Car au terme de la projection, ce qui est évident, c’est que Bayona est en effet, un grand réalisateur, doté d’une profonde intelligence des émotions, aussi bien dans leur traitement que dans la délicatesse avec laquelle il traite son public durant tout ce film.
Une grande leçon de cinéma, que je m’en vais vous conter, hop.
L’aspect le plus surprenant du film réside sans doute dans la douceur avec laquelle Bayona traite d’une violence extrême. Son approche très évocatrice, ne sombre pas dans la démonstration racoleuse bien qu’il se paye le luxe de séquences littéralement monstrueuses. Les moments les plus insoutenables, le déferlement successif des deux vagues, bénéficient d’une construction dont je parlerai plus tard, qui est sans équivalent dans le reste du film où les corps en souffrance sont évoqués mais pas montrés.
Ainsi, bien que l’on ressente pleinement le calvaire de Maria (Naomi Watts), Bayona n’impose pas la vision de ses blessures plus d’un quart de seconde. Empruntant le regard du fils aîné, Lucas (Tom Holland, dont l’interprétation est incroyable), il ne donne qu’à voir brièvement les meurtrissures de la mère dont l’enfant détourne aussitôt le regard, incapable de soutenir la vision de ce corps blessé.
Par son truchement, on se retrouve alors dans la peau de ce gosse, découvrant sa mère, seul élément rassurant dans la catastrophe qui vient de s’abattre sur eux, affaiblie, presque désacralisée. Cette petite scène, où à la faveur du niveau d’eau qui s’abaisse, révèle la plaie béante sur sa jambe, est le pivot du personnage de Lucas, qui à compter de ce moment, bien que refusant de regarder sa mère dans cet état, va brutalement devenir le leader de cette paire mère-fils, prenant les décisions, aidant Maria à se déplacer.
La très rapide évocation des blessures permet par la suite à Bayona de ne plus jamais en montrer ou presque.

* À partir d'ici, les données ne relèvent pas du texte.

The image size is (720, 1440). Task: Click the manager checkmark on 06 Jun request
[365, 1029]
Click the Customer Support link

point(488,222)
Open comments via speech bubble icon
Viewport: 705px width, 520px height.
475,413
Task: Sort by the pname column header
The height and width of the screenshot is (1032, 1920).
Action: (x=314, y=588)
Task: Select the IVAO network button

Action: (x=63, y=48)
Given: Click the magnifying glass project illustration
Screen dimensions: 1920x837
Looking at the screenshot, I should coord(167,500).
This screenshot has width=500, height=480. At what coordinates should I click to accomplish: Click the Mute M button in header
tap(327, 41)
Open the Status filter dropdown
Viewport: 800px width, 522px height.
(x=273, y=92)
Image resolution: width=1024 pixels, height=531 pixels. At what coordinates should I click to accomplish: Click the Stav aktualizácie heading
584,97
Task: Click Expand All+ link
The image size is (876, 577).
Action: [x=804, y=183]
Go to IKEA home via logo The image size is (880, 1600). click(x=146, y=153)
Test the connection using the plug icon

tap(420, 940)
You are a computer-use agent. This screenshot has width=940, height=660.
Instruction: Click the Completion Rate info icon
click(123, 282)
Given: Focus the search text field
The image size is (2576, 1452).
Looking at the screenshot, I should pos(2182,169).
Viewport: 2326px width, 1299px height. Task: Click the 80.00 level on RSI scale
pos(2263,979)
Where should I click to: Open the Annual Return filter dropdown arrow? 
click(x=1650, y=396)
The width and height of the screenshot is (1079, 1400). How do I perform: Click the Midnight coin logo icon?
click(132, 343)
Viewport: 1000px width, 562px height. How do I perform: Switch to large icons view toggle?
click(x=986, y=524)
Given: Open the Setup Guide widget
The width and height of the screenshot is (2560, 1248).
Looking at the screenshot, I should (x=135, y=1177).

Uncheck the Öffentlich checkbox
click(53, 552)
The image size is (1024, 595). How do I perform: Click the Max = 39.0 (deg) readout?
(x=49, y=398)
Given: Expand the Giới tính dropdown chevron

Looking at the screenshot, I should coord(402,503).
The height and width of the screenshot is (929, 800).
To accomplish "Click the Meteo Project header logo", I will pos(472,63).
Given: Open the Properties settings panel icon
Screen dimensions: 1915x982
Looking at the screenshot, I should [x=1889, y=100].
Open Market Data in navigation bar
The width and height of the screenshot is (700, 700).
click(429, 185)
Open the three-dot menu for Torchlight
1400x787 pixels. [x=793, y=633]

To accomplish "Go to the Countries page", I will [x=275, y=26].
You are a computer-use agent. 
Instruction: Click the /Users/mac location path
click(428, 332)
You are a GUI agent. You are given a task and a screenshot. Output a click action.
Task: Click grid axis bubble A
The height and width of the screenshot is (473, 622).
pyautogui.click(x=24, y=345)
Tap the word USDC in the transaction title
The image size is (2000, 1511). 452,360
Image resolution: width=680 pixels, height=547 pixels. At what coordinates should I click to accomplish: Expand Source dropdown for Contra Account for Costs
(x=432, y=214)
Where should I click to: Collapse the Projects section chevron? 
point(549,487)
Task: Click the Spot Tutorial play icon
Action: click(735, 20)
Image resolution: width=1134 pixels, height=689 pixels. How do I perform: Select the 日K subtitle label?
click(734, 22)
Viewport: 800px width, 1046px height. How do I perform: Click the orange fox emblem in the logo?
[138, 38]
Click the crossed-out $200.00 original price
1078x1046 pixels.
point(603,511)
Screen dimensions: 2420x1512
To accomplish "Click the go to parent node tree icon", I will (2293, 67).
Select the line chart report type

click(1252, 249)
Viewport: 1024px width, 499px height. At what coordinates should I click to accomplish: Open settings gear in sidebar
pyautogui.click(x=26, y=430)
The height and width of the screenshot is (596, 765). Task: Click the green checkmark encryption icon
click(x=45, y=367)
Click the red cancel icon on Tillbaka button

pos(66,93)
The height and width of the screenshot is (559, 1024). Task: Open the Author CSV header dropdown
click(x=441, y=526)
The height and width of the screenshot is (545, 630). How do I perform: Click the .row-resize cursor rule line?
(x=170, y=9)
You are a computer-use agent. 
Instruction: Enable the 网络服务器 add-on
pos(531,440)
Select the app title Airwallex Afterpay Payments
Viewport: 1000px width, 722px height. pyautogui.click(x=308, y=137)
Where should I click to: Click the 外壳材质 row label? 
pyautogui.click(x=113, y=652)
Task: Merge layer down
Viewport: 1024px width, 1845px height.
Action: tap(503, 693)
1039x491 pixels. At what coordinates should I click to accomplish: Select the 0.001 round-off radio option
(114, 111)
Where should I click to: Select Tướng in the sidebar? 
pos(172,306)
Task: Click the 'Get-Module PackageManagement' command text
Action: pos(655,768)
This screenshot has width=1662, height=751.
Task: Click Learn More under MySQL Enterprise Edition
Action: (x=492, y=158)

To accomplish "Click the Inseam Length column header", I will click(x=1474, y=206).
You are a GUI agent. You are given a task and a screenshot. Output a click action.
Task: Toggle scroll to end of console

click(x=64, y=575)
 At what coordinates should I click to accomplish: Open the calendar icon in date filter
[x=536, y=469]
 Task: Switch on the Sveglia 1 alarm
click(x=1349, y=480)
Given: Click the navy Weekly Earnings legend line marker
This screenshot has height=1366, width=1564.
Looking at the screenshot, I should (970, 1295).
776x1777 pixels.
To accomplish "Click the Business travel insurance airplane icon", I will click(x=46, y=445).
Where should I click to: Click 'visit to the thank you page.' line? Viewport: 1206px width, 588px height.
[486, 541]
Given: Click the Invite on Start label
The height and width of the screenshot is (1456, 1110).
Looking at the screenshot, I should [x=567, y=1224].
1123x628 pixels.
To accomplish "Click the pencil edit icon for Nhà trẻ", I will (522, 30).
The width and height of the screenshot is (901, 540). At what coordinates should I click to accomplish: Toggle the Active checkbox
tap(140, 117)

Les scènes de l’hôpital, dans la seconde partie du film sont une fois encore peu démonstratives, se contentant d’un peu de sang et de boue pour faire comprendre au spectateur ce que l’on ne peut lui montrer.
Voilà comme « The Impossible » évite d’être insoutenable, et donc, quelque part, racoleur dans son exposition de la souffrance. Et c’est sur ce fil que Bayona dansera tout le film durant, parvenant presque miraculeusement à ne jamais faire basculer son histoire dans le misérabilisme ou le pathos.
Dans le même esprit, les gestes de soutien ou de rejet entre les survivants ne sont pas pointés du doigt, chacun traité à la même hauteur, celle de l’être humain. La caméra de Bayona colle aux épaules de ses protagonistes, à leurs visages, ne les lâche pas une seconde et provoque, par cet effet qui nous pousse à l’empathie, à toujours comprendre le sens du moindre geste. Là encore, une grande délicatesse dans le traitement de la part du réalisateur qui sait que le spectateur n’a pas besoin d’être davantage sollicité lorsque le père se voit refuser le prêt d’un téléphone. Ou lorsque les Thaïlandais portent assistance à Maria et son fils, il ne cherche pas à héroïser le geste.
Dans « The Impossible » les mains tendues sont nombreuses, à l’écran ou implicitement (la scène sur le matelas, dans l’arbre, celle où Lucas aide les familles à retrouver leurs parents, où Karl s’associe à Henry dans la recherche de sa famille, lorsque Daniel effleure les cheveux de Maria), véritable motif narratif dont le sens n’est pas d’exalter les valeurs d’humanité des personnages, mais bien de les présenter confrontés à l’impensable, l’entraide devenue un geste de survie aussi bien physique que mentale.
Autre motif récurrent du film, les astres sont omniprésents aux moments clés. Le soleil est presque un personnage à part entière dans « The Impossible », semblant observer le calvaire des hommes sur Terre. Le soleil, et même le ciel, deviennent une sorte d’entité enveloppante et rassurante dans l’épilogue où la famille enfin réunie, rapatriée en avion, est peu à peu touchée par les rayons du soleil à mesure que l’avion décolle, les emportant loin de la Thaïlande.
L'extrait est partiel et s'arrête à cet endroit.